(Given data begins)

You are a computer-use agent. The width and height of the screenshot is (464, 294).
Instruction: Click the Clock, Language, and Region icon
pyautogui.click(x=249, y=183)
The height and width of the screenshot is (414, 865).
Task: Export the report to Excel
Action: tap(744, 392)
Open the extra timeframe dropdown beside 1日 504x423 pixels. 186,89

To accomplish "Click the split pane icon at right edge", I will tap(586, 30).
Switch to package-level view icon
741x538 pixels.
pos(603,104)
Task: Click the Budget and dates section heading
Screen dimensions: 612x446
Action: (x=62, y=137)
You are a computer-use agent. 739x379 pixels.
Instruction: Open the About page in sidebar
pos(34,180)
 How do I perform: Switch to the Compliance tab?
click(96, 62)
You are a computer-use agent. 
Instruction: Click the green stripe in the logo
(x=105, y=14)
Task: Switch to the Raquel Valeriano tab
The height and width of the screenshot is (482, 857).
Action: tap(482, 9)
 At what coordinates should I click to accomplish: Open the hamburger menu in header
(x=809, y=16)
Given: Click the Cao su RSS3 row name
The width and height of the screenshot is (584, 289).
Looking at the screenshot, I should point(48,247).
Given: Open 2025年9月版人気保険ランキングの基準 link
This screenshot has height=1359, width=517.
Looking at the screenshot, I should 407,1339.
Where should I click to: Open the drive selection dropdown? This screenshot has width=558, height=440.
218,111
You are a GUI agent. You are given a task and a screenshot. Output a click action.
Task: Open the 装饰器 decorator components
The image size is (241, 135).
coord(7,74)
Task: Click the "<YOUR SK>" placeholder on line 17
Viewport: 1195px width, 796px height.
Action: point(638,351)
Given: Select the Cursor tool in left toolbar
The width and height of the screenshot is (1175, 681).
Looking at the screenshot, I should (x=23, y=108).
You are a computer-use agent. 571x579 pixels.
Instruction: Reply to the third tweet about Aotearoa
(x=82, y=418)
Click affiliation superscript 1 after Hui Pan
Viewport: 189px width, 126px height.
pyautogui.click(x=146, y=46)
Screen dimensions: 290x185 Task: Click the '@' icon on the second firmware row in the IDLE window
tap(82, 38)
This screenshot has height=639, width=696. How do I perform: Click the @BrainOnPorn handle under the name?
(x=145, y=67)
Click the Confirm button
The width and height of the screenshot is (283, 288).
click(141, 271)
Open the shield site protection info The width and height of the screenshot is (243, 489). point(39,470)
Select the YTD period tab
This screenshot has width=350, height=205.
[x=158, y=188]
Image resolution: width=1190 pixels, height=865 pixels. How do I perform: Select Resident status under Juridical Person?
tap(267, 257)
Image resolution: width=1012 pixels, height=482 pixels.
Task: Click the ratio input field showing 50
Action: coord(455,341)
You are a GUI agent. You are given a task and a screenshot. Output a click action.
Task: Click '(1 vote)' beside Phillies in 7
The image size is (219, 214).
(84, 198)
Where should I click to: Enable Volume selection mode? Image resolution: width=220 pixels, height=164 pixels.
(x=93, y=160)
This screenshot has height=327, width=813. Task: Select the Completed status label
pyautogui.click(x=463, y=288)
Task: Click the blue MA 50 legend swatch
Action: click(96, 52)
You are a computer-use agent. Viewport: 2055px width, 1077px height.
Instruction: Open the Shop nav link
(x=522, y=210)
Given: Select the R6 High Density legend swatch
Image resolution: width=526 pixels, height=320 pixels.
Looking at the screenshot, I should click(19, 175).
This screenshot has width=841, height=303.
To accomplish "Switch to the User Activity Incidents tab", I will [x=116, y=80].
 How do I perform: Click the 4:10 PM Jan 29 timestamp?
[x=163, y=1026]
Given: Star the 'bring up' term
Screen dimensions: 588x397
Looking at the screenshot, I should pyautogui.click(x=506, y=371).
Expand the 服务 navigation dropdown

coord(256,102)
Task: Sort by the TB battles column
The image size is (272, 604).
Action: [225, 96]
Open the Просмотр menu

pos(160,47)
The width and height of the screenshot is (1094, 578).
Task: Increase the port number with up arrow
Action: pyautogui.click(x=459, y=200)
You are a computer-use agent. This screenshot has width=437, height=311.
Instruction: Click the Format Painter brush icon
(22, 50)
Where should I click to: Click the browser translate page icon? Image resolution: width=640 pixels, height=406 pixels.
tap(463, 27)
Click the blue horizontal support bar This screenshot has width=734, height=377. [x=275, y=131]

(Given data ends)

__Problem details__: Examine the records and report how many lines contain the string "beside". Only the number should be given.

__Answer space__: 2